= Problem description =
The records below are to be reproduced word for word.
___ Input records
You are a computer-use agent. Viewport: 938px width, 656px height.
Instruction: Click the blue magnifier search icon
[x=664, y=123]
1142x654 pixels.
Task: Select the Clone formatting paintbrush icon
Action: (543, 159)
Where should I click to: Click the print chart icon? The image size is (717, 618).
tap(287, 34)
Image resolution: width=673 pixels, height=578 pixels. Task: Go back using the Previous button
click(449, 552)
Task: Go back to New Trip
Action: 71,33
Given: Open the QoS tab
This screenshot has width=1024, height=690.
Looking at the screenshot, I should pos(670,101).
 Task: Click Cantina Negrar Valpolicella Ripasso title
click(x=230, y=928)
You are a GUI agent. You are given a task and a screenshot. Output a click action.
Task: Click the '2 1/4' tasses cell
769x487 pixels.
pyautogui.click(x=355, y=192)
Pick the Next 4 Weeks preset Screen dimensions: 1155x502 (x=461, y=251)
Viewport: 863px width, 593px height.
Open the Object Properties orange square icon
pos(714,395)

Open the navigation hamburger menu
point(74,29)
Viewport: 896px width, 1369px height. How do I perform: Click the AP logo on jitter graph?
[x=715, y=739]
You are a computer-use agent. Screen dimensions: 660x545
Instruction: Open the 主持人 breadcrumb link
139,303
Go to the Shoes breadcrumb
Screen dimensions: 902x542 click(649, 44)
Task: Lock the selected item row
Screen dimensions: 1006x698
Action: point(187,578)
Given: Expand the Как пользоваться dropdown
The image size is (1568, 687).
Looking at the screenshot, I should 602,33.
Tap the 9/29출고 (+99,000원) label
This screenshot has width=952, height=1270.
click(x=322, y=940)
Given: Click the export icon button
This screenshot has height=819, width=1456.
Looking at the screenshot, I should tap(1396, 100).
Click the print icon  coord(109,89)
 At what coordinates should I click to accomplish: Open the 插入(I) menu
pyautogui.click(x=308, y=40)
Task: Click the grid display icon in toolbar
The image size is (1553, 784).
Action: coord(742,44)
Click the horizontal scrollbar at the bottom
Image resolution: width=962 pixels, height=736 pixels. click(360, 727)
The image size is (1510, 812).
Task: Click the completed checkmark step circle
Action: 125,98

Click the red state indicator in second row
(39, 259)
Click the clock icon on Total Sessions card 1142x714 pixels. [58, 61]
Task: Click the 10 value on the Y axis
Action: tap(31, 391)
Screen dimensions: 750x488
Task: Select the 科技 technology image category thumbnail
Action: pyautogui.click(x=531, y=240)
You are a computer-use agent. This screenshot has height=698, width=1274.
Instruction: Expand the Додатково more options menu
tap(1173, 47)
______
= Output of the exercise =
You are a computer-use agent. Viewport: 938px width, 656px height.
Instruction: Click the blue magnifier search icon
[x=664, y=123]
1142x654 pixels.
Task: Select the Clone formatting paintbrush icon
Action: (543, 159)
Where should I click to: Click the print chart icon? The image size is (717, 618).
tap(287, 34)
Image resolution: width=673 pixels, height=578 pixels. Task: Go back using the Previous button
click(449, 552)
Task: Go back to New Trip
Action: 71,33
Given: Open the QoS tab
This screenshot has width=1024, height=690.
Looking at the screenshot, I should pos(670,101).
 Task: Click Cantina Negrar Valpolicella Ripasso title
click(x=230, y=928)
You are a GUI agent. You are given a task and a screenshot. Output a click action.
Task: Click the '2 1/4' tasses cell
769x487 pixels.
pyautogui.click(x=355, y=192)
Pick the Next 4 Weeks preset Screen dimensions: 1155x502 (x=461, y=251)
Viewport: 863px width, 593px height.
Open the Object Properties orange square icon
pos(714,395)

Open the navigation hamburger menu
point(74,29)
Viewport: 896px width, 1369px height. How do I perform: Click the AP logo on jitter graph?
[x=715, y=739]
You are a computer-use agent. Screen dimensions: 660x545
Instruction: Open the 主持人 breadcrumb link
139,303
Go to the Shoes breadcrumb
Screen dimensions: 902x542 click(649, 44)
Task: Lock the selected item row
Screen dimensions: 1006x698
Action: point(187,578)
Given: Expand the Как пользоваться dropdown
The image size is (1568, 687).
Looking at the screenshot, I should 602,33.
Tap the 9/29출고 (+99,000원) label
This screenshot has width=952, height=1270.
click(x=322, y=940)
Given: Click the export icon button
This screenshot has height=819, width=1456.
Looking at the screenshot, I should tap(1396, 100).
Click the print icon  coord(109,89)
 At what coordinates should I click to accomplish: Open the 插入(I) menu
pyautogui.click(x=308, y=40)
Task: Click the grid display icon in toolbar
The image size is (1553, 784).
Action: coord(742,44)
Click the horizontal scrollbar at the bottom
Image resolution: width=962 pixels, height=736 pixels. click(360, 727)
The image size is (1510, 812).
Task: Click the completed checkmark step circle
Action: 125,98

Click the red state indicator in second row
(39, 259)
Click the clock icon on Total Sessions card 1142x714 pixels. [58, 61]
Task: Click the 10 value on the Y axis
Action: tap(31, 391)
Screen dimensions: 750x488
Task: Select the 科技 technology image category thumbnail
Action: pyautogui.click(x=531, y=240)
You are a computer-use agent. This screenshot has height=698, width=1274.
Instruction: Expand the Додатково more options menu
tap(1173, 47)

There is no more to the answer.